## Written instruction 1:
Copy the records starting at the line that contains "Task: Insert an unordered bullet list" and ending at their last line. Swap "Given" for "Prompt" and leave everything else as is.

## Page:

On 12 April 2011, the URA wrote to the First and Second Defendants to say that the URA’s approval ought to have been obtained before the opening was boarded up because No 21 was a conservation building. Nothing came of this letter eventually. The First and Second Defendants did not obtain the URA’s approval.

On 2 August 2013, more than two years after the Plaintiffs last asserted a right of way over the No 23 Staircase, the First and Second Defendants received a letter from the Plaintiffs’ solicitors saying that the Plaintiffs would be commencing proceedings against them.

On 8 October 2013, the Plaintiffs filed OS 896 against all three Defendants.

Thereafter, on 10 December 2013, the Plaintiffs’ solicitors wrote to the URA to enquire whether the First and Second Defendants had since obtained the URA’s approval to board up the opening. The URA replied on 16 December 2013 to indicate that the First and Second Defendants had not. The URA also stated that they had emailed the First Defendant on 26 August 2013 to suggest that he resolve the matter of the use of the No 23 Staircase with the Plaintiffs first before making a submission for approval to seal up the opening between No 21A and No 23A.

OS 896

In OS 896, the Plaintiffs claimed, in the main, the following reliefs: A declaration that by reason of s 99(1A) of the LTA, the Plaintiffs, as owners of No 21, were entitled to an easement of a right of way over the No 23 Staircase to enable access to No 21A for all purposes and reasons. An injunction restraining the First and Second Defendants from interfering with the Plaintiffs’ reasonable enjoyment of the said right of way over the No 23 Staircase. Damages for losses suffered by the Plaintiffs by reason of all three Defendants denying the Plaintiffs use of the No 23 Staircase to access No 21A. An order that the First and Second Defendants reinstate the opening between No 21A and No 23A as shown in the plan approved by the URA on 20 June 1995.

## Stored data:
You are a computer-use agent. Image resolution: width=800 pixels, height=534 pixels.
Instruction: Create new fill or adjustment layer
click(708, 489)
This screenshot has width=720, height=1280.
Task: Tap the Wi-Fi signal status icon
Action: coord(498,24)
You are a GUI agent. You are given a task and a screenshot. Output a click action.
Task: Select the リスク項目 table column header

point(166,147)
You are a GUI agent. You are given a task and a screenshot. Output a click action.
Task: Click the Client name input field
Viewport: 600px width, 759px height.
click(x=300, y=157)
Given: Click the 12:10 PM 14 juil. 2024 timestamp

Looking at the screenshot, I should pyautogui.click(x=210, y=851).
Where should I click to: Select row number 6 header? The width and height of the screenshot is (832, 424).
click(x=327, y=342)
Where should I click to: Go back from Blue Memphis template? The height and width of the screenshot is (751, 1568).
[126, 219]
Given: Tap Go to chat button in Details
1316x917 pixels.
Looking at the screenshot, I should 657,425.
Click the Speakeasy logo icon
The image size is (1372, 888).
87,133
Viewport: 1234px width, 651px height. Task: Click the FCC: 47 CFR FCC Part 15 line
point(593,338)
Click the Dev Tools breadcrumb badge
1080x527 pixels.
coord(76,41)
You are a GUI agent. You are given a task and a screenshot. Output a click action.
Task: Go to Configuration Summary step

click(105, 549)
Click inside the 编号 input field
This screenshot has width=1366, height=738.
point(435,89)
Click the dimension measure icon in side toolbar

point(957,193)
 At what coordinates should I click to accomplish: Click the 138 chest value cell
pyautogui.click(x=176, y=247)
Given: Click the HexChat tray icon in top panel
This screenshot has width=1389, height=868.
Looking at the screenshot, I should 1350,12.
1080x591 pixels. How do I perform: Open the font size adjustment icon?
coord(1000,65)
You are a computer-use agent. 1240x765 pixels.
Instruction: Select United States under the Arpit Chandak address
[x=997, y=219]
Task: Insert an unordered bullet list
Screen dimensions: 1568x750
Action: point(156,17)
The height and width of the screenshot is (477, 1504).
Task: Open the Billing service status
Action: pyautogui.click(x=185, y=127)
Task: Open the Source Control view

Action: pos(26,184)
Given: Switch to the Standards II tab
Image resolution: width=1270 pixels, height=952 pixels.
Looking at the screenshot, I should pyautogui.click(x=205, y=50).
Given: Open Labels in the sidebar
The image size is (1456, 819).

## Written instruction 2:
Answer these from the legal passage:
(a) On what date did the Plaintiffs file OS 896?
(b) On what date did the URA reply to the Plaintiffs' solicitors?
(c) On what date did the URA approve the plan showing the opening between No 21A and No 23A?

## Expected output 1:
Task: Insert an unordered bullet list
Screen dimensions: 1568x750
Action: point(156,17)
The height and width of the screenshot is (477, 1504).
Task: Open the Billing service status
Action: pyautogui.click(x=185, y=127)
Task: Open the Source Control view

Action: pos(26,184)
Prompt: Switch to the Standards II tab
Image resolution: width=1270 pixels, height=952 pixels.
Looking at the screenshot, I should pyautogui.click(x=205, y=50).
Prompt: Open Labels in the sidebar
The image size is (1456, 819).

## Expected output 2:
(a) 8 October 2013
(b) 16 December 2013
(c) 20 June 1995